+++ EXERCISE DATA
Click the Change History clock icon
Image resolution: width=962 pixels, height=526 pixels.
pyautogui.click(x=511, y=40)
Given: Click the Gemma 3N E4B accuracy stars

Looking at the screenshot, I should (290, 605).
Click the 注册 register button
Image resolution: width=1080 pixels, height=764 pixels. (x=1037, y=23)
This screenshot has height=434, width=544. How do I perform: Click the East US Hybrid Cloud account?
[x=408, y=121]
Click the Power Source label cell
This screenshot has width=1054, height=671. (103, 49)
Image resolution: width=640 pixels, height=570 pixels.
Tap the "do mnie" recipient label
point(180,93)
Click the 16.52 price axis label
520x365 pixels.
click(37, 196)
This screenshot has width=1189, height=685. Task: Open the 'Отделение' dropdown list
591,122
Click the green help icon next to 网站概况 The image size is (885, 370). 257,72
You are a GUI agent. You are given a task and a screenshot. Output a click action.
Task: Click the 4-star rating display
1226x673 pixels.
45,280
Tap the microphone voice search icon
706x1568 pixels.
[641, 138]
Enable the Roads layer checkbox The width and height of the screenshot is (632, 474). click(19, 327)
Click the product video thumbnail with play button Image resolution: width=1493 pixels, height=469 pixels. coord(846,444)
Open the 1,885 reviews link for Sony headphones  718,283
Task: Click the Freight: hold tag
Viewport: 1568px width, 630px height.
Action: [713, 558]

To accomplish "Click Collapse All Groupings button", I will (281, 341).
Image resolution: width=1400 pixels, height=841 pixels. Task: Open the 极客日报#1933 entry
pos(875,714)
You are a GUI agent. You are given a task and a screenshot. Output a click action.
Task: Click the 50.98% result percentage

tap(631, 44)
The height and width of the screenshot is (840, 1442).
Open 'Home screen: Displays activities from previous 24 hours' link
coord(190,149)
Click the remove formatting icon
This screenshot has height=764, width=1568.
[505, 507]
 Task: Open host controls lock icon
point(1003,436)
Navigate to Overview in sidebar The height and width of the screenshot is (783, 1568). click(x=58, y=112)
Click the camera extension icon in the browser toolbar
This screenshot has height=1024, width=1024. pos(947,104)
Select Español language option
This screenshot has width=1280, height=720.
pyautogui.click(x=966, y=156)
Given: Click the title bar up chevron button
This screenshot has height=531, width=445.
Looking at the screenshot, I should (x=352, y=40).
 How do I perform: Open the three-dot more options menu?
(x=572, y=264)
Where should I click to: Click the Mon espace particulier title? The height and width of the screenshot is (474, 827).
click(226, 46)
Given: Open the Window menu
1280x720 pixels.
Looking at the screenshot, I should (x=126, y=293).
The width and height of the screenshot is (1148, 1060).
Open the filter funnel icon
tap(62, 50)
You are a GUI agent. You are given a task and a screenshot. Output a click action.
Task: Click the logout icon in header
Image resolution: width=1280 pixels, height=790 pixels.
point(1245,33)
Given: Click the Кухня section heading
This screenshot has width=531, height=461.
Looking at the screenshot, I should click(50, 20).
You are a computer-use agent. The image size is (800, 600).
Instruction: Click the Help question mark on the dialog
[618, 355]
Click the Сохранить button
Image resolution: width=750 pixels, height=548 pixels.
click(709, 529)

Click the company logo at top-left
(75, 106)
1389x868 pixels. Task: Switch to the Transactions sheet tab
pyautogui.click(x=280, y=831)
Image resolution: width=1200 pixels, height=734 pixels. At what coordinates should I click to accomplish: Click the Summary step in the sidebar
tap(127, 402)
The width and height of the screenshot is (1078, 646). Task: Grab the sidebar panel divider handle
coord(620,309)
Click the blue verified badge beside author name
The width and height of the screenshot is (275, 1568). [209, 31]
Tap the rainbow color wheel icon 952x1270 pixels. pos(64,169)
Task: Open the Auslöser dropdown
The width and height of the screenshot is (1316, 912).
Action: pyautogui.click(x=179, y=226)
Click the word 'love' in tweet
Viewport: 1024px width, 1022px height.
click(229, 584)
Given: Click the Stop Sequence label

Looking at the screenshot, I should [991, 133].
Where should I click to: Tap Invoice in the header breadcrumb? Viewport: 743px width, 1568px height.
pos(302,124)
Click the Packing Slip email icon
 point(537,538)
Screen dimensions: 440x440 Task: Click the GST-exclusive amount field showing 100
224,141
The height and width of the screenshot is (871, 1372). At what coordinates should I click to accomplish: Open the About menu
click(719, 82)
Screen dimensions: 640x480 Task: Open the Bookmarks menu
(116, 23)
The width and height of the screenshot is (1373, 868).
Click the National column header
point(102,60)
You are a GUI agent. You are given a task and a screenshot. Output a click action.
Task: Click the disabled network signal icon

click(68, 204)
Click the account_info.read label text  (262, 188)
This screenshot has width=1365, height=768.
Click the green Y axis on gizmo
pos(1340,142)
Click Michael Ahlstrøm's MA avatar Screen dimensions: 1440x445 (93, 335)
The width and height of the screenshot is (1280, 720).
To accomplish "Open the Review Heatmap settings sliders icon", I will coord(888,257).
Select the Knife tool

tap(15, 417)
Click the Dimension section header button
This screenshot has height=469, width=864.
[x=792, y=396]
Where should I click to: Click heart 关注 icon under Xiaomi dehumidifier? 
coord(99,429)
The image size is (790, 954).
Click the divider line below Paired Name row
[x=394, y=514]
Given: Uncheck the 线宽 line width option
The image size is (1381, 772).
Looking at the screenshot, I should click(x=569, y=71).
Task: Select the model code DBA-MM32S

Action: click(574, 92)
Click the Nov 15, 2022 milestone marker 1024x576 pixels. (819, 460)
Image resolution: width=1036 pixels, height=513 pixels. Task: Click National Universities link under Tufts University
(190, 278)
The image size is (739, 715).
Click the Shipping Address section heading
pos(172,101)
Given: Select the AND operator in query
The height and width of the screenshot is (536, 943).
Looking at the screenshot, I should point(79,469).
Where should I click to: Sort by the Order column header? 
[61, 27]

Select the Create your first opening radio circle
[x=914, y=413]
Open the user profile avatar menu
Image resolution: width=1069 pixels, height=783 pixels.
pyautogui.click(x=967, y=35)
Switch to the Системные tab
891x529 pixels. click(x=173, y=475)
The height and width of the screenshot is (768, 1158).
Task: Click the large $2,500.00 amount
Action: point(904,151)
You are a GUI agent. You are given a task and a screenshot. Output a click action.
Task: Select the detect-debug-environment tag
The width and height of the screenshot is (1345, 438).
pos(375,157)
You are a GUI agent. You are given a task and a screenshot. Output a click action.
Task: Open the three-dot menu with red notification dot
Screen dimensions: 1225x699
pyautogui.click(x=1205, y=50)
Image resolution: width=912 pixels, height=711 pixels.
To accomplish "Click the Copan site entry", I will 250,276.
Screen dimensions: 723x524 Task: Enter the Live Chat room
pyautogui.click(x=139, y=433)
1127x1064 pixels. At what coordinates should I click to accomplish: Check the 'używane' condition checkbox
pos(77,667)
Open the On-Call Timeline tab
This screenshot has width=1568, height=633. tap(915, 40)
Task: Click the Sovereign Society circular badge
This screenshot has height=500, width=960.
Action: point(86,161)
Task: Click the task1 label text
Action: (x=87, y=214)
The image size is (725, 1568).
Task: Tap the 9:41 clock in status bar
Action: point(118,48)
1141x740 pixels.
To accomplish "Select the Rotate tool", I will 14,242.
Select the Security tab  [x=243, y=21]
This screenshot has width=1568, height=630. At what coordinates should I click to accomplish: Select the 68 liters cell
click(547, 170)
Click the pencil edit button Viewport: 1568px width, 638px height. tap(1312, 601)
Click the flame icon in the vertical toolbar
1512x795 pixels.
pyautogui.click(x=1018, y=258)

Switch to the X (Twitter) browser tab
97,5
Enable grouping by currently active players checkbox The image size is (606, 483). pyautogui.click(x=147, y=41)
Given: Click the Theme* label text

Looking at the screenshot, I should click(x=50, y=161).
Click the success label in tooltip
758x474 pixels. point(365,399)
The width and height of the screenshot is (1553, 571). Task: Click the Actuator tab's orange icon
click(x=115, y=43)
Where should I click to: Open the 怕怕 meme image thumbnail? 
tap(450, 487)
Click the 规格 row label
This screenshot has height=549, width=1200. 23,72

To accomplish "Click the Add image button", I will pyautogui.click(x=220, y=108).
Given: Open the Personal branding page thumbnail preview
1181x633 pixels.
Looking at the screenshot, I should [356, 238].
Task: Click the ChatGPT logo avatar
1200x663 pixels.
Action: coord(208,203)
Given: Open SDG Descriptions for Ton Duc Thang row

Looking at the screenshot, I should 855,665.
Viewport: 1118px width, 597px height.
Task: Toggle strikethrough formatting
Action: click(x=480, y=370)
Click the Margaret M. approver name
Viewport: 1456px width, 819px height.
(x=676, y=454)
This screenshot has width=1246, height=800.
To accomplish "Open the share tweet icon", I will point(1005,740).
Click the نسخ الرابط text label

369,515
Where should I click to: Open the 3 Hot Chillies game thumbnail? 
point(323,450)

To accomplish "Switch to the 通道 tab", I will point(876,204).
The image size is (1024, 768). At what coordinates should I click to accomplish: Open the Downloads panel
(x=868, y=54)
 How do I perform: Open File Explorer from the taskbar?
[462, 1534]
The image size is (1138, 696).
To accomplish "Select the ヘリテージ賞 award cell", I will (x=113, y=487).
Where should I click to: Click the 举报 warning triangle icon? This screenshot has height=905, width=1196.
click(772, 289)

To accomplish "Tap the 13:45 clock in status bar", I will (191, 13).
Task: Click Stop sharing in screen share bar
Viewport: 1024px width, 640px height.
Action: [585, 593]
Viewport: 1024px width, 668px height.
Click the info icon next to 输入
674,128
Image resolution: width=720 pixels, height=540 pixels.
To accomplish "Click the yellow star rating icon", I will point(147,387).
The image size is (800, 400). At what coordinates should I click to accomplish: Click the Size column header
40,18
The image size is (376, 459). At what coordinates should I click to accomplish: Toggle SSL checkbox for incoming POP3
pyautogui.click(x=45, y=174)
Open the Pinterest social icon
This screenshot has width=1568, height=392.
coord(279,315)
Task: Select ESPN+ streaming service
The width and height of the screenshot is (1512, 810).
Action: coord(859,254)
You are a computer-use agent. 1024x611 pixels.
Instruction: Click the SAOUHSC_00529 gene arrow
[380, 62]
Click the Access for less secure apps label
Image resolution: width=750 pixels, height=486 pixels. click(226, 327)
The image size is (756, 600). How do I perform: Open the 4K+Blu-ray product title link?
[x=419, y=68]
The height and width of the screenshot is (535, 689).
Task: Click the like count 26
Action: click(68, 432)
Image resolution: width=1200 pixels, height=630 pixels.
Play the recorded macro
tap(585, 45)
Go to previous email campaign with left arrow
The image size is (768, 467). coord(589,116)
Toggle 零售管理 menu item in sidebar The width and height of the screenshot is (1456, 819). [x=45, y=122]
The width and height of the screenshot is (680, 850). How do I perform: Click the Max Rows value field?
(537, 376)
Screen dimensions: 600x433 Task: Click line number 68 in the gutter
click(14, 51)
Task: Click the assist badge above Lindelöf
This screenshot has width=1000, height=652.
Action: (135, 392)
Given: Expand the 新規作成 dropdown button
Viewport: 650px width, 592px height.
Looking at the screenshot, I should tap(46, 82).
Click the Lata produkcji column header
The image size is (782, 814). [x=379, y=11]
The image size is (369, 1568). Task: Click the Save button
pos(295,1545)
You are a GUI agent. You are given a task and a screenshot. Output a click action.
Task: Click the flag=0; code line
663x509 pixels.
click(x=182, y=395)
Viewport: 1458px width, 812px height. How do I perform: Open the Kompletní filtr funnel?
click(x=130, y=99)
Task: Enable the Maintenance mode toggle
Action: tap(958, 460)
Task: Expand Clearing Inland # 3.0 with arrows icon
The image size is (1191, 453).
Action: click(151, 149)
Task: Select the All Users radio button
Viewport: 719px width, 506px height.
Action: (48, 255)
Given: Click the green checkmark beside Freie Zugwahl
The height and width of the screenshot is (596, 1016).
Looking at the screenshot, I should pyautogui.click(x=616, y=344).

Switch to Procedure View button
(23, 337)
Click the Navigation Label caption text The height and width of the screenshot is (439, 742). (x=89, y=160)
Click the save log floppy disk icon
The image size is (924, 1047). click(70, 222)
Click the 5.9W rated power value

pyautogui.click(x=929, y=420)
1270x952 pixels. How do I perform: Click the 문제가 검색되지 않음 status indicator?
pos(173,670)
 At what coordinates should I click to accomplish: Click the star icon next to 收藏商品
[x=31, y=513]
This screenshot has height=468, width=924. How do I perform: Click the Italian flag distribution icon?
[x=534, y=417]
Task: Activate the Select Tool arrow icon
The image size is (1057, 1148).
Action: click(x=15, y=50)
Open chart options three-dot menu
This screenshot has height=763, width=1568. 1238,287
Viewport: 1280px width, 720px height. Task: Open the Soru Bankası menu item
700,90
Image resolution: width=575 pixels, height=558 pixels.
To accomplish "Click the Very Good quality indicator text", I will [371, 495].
++++++
_DIRECTIONS FOR THIS TASK_
Where the line containing "Switch to Procedure View button" appears in the records above, begin there and print every line through the last, exactly and with nothing else.

_EXERCISE SOLUTION_
Switch to Procedure View button
(23, 337)
Click the Navigation Label caption text The height and width of the screenshot is (439, 742). (x=89, y=160)
Click the save log floppy disk icon
The image size is (924, 1047). click(70, 222)
Click the 5.9W rated power value

pyautogui.click(x=929, y=420)
1270x952 pixels. How do I perform: Click the 문제가 검색되지 않음 status indicator?
pos(173,670)
 At what coordinates should I click to accomplish: Click the star icon next to 收藏商品
[x=31, y=513]
This screenshot has height=468, width=924. How do I perform: Click the Italian flag distribution icon?
[x=534, y=417]
Task: Activate the Select Tool arrow icon
The image size is (1057, 1148).
Action: click(x=15, y=50)
Open chart options three-dot menu
This screenshot has height=763, width=1568. 1238,287
Viewport: 1280px width, 720px height. Task: Open the Soru Bankası menu item
700,90
Image resolution: width=575 pixels, height=558 pixels.
To accomplish "Click the Very Good quality indicator text", I will [371, 495].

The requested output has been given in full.